Experimental and theoretical studies of isoprene reaction with NO3

The reaction of isoprene with nitrate radicals (NO3) has been investigated using combined experimental and theoretical approaches. A fast-flow reactor coupled to chemical ionization mass spectrometry (CIMS) detection was used to measure the rate constant of the NO3-isoprene reaction, yielding a value of (7.3 +/- 0.2) x 10(-13) cm(3) molecule(-1) s(-1) in the pressure range of 5-7 Torr and at 298 +/- 2 K. The reaction product, the NO3-isoprene adduct radical, was directly detected using the CIMS method. In addition, density functional theory and ab initio molecular orbital calculations have been employed to determine the structures and energies of the NO3-isoprene adduct isomers. Geometry optimizations were performed using density functional theory at the B3LYP/6-31G(d,p) level, and the single-point energies were computed using second-order Moller-Plesset perturbation theory and the coupled-cluster theory with single and double excitations including perturbative corrections for the triple excitations (CCSD(T)).
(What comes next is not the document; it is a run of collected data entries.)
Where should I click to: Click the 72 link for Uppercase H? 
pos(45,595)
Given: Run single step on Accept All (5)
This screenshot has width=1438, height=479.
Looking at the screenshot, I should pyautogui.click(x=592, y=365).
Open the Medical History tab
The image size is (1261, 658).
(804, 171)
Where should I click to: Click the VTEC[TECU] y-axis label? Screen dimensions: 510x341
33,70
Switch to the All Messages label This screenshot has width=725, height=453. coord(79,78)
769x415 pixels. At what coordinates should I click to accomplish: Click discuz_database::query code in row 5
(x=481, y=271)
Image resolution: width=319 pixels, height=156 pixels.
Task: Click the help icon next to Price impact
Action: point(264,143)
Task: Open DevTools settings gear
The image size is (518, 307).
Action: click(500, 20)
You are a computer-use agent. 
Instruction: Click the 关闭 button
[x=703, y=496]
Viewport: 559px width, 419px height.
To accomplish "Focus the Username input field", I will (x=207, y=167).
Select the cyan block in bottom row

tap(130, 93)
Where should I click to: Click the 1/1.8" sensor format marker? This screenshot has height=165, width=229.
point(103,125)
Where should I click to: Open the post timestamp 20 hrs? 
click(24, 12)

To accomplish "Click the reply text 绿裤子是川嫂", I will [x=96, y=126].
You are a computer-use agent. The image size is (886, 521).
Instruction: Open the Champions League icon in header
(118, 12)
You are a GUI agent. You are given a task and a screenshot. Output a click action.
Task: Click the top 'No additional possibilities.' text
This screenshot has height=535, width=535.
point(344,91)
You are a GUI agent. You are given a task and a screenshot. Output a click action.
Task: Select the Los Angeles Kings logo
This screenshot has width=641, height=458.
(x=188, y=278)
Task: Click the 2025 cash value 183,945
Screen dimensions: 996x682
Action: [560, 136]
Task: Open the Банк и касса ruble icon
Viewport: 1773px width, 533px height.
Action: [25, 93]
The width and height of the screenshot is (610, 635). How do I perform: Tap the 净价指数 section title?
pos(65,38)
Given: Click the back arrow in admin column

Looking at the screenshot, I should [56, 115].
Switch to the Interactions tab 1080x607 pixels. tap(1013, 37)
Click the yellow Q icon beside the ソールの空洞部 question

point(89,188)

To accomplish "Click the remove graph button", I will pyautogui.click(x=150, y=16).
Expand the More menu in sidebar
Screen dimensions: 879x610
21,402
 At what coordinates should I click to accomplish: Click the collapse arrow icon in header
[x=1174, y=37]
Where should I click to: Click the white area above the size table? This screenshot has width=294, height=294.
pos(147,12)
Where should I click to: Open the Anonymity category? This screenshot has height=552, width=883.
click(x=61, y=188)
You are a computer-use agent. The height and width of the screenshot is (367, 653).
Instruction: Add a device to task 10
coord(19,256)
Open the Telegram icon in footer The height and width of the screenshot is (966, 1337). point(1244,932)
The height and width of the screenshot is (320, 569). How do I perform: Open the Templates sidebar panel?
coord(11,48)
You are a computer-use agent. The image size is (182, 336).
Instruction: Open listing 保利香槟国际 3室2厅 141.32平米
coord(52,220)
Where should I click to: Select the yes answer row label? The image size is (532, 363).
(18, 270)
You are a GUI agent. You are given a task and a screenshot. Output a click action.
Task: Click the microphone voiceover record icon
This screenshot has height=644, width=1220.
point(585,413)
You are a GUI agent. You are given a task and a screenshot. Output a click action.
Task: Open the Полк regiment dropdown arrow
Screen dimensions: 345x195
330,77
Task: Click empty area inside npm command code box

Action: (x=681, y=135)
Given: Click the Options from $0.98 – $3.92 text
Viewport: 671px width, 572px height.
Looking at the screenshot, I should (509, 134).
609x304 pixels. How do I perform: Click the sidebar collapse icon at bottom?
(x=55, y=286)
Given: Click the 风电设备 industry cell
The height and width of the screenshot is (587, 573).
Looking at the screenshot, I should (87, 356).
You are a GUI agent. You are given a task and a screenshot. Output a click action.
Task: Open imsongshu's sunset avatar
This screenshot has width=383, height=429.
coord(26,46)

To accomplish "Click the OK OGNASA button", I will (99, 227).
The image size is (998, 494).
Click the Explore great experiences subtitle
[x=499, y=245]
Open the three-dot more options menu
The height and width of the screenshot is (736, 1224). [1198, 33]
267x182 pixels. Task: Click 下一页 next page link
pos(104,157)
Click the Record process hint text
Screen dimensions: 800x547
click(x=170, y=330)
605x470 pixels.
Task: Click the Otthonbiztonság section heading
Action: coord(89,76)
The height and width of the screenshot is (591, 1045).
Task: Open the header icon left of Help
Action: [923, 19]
At the CCSD(T)/6-31G(d) level of theory, the zero-point-corrected energies of the NO3-isoprene adduct radicals are 15 to 31 kcal mol(-1) more stable than the separated NO3 and isoprene, and the isomers of terminal NO; additions are more energetically favorable than those of internal NO3 additions. The rate constants of the formation of the NO3-isoprene adduct radicals and their isomeric branching have been calculated using the canonical variational transition state theory.